** begin **

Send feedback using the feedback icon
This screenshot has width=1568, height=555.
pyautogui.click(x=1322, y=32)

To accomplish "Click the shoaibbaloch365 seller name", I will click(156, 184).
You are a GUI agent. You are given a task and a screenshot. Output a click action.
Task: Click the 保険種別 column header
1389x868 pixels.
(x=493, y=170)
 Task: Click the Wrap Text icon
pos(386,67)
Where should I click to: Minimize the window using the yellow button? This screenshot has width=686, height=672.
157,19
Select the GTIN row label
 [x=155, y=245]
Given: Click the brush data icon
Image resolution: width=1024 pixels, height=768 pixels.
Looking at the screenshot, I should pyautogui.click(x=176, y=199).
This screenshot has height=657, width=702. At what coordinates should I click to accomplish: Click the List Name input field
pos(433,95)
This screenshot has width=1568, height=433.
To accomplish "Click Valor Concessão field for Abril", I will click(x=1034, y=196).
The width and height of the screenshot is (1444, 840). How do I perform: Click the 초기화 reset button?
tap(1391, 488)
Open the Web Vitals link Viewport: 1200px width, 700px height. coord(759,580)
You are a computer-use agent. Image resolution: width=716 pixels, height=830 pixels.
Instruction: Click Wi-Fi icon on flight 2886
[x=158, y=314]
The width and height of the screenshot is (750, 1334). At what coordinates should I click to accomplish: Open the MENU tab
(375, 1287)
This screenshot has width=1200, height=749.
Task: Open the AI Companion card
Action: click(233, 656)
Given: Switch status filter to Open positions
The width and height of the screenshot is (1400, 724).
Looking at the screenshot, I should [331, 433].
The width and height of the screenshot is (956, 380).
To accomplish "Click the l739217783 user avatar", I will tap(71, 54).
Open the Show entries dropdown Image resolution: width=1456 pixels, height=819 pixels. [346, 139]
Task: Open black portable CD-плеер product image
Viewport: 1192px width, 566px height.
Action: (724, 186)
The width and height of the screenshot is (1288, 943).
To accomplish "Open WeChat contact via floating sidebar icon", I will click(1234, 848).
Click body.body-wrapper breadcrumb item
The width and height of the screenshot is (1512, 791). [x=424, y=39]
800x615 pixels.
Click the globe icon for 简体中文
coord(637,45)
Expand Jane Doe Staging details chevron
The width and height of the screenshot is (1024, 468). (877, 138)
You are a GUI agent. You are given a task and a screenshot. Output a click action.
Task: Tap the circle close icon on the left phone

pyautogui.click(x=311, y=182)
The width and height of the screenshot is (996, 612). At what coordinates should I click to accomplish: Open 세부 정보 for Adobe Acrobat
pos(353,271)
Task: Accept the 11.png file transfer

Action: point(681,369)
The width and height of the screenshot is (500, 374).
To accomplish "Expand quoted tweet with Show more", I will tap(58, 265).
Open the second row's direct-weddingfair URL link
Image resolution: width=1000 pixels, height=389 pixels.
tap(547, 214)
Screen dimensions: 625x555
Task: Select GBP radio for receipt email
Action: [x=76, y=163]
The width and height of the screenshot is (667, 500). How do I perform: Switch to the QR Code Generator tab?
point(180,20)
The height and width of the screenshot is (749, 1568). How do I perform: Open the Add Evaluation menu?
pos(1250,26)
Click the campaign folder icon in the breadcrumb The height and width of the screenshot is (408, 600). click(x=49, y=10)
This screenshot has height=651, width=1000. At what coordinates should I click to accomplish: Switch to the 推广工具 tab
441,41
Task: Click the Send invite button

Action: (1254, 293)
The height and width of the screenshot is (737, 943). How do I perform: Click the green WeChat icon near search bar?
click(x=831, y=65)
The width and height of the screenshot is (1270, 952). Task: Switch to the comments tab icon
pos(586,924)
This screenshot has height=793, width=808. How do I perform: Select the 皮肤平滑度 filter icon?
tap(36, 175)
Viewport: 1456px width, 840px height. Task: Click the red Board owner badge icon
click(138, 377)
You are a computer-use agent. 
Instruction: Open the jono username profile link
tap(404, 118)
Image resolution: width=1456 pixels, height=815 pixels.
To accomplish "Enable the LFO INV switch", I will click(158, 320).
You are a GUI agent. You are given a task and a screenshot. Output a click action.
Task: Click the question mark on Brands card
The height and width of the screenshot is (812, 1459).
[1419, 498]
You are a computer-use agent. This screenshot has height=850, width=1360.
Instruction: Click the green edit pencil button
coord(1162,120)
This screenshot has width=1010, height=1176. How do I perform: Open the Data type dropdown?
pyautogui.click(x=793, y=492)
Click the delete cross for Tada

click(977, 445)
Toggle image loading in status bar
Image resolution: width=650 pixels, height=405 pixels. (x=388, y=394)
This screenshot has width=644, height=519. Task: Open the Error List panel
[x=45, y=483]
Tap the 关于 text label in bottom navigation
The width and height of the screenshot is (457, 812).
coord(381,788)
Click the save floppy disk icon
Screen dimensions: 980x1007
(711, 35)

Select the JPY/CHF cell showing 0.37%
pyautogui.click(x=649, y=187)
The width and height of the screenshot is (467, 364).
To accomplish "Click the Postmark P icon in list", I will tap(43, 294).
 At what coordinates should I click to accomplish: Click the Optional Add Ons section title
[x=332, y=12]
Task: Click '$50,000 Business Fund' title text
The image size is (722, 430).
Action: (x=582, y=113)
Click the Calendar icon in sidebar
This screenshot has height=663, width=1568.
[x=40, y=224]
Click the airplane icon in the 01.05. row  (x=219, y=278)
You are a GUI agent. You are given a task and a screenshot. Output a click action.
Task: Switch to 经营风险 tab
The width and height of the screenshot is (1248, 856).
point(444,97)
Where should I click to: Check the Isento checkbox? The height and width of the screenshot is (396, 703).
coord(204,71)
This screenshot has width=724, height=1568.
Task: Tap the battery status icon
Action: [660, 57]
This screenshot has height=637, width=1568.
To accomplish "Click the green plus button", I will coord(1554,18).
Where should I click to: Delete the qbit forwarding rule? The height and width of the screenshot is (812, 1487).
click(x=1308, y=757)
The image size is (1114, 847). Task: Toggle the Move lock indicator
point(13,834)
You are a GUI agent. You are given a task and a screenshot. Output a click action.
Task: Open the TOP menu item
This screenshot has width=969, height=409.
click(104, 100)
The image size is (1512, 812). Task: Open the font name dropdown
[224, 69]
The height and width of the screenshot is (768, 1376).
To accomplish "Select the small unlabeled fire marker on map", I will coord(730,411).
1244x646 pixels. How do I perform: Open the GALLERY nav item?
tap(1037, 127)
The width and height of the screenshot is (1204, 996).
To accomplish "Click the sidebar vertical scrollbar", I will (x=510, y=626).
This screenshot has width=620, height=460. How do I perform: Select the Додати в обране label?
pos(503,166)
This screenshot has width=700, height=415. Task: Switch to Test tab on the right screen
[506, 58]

** end **

* **Stated problem**
Return the entries above verbatim, starting at the first line and ending at the line that contains "[x=158, y=314]".

* **Response below**
Send feedback using the feedback icon
This screenshot has width=1568, height=555.
pyautogui.click(x=1322, y=32)

To accomplish "Click the shoaibbaloch365 seller name", I will click(156, 184).
You are a GUI agent. You are given a task and a screenshot. Output a click action.
Task: Click the 保険種別 column header
1389x868 pixels.
(x=493, y=170)
 Task: Click the Wrap Text icon
pos(386,67)
Where should I click to: Minimize the window using the yellow button? This screenshot has width=686, height=672.
157,19
Select the GTIN row label
 [x=155, y=245]
Given: Click the brush data icon
Image resolution: width=1024 pixels, height=768 pixels.
Looking at the screenshot, I should pyautogui.click(x=176, y=199).
This screenshot has height=657, width=702. At what coordinates should I click to accomplish: Click the List Name input field
pos(433,95)
This screenshot has width=1568, height=433.
To accomplish "Click Valor Concessão field for Abril", I will click(x=1034, y=196).
The width and height of the screenshot is (1444, 840). How do I perform: Click the 초기화 reset button?
tap(1391, 488)
Open the Web Vitals link Viewport: 1200px width, 700px height. coord(759,580)
You are a computer-use agent. Image resolution: width=716 pixels, height=830 pixels.
Instruction: Click Wi-Fi icon on flight 2886
[x=158, y=314]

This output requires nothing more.